Two major bottlenecks in sequence annotation needed rethinking before RDP could become up-to-date with the rapid increase in rRNA sequences. First, it was clear that the number of sequences had become too large for hand aligning. The problem was that a good rRNA alignment requires attention to both primary sequence similarity and RNA secondary structure. In June 2000, RDP 8 was released with 16 277 aligned and annotated prokaryotic sequences, but with a backlog of 30 322 additional sequences awaiting alignment and classification. To solve this, we turned to RNAcad5 the first practical implementation of a stochastic context-free grammar-based automated aligner capable of aligning full-length rRNA gene sequences. (Interestingly, development of RNAcad was also funded by DOE.) This class of aligners is able to take into account the conserved rRNA secondary structure. After training on a small hand alignment, alignment of new sequences requires no manual tuning. The second bottleneck was phylogenetic placement of new sequences to provide order to the collection. Phylogenetic tree construction just did not reliably scale to the numbers of rRNA sequences available. Out of desperation, we developed an early version of what eventually became the RDP Classifier.6 With this tool we could rapidly assign most sequences into a new phylogenetically informed taxonomy,7 reserving the more time-consuming analysis to sequences representing novel lineages. With these new tools we were able to rapidly progress through the backlog and released RDP 9 in September 2002 with 50,055 aligned and annotated sequences.8 Because we were unsure how this “radical” new automated alignment and taxonomic assignment methodology would be accepted by our user community, we provided both the final hand-aligned release (RDP 8.1) and the new Release 9 in parallel for two years, by which time there were 101 632 aligned and annotated sequences in RDP 9.21, before completely committing to the new automated methods. These methods have stood the test of time. Alignment methods continued to improve with the adoption of the Infernal SCFG aligner in 2008,9 and there have been several updates to the RDP Classifier, but since Release 9.0 there have been 92 incremental sequence updates and the current release (11.1) contains 2 872 266 aligned and annotated sequences.10
Ribosomal Resources Beyond RDP
Carl’s original vision had included more than just rRNA sequence data. He had envisioned the need for a central resource for all types of ribosome-related information.
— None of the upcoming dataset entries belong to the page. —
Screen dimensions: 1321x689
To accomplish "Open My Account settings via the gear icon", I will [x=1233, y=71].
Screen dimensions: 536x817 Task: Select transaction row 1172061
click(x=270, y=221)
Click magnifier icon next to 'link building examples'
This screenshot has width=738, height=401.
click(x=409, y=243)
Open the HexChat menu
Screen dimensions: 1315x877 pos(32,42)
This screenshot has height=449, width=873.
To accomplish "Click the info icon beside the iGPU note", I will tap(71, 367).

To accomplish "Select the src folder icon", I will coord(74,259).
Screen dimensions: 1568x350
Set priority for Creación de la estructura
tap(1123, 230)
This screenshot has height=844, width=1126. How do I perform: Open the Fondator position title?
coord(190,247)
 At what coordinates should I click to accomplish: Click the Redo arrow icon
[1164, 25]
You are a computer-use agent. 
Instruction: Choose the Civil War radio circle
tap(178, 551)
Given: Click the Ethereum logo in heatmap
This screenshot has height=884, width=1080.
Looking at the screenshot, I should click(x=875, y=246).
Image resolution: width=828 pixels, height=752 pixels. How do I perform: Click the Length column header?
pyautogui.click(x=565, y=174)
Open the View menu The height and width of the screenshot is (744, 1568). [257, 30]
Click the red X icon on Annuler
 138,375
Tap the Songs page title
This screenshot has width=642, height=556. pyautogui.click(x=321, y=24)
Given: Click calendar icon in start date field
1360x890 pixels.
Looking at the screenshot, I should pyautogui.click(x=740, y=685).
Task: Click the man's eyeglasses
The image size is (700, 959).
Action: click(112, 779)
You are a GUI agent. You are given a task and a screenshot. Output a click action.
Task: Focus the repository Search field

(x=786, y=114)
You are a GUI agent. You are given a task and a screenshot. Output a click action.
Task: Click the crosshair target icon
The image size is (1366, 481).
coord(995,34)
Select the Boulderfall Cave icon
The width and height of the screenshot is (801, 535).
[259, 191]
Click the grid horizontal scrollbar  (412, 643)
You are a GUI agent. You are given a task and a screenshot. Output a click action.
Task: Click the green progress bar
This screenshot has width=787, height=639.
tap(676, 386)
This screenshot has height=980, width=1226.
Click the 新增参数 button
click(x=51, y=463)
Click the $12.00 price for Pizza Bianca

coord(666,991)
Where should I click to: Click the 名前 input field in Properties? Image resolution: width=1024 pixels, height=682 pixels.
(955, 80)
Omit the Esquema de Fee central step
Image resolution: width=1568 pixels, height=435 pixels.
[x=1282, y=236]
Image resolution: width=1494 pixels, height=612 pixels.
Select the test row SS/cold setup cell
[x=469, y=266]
Due to the limitations of funding this never happened, but important resources exist covering other areas of ribosomal data. In particular, the Comparative RNA website contains secondary-structure information for rRNA and other structural RNAs11 and is a resource critical to RDP’s alignment strategy. With the advent of next-gen sequencing, the RDP made a decision to leave curation of high-throughput short rRNA gene segments to the primary nucleic-acid databases (INSDC), as it is difficult to use these to define new lineages due to their short length and relatively low accuracy.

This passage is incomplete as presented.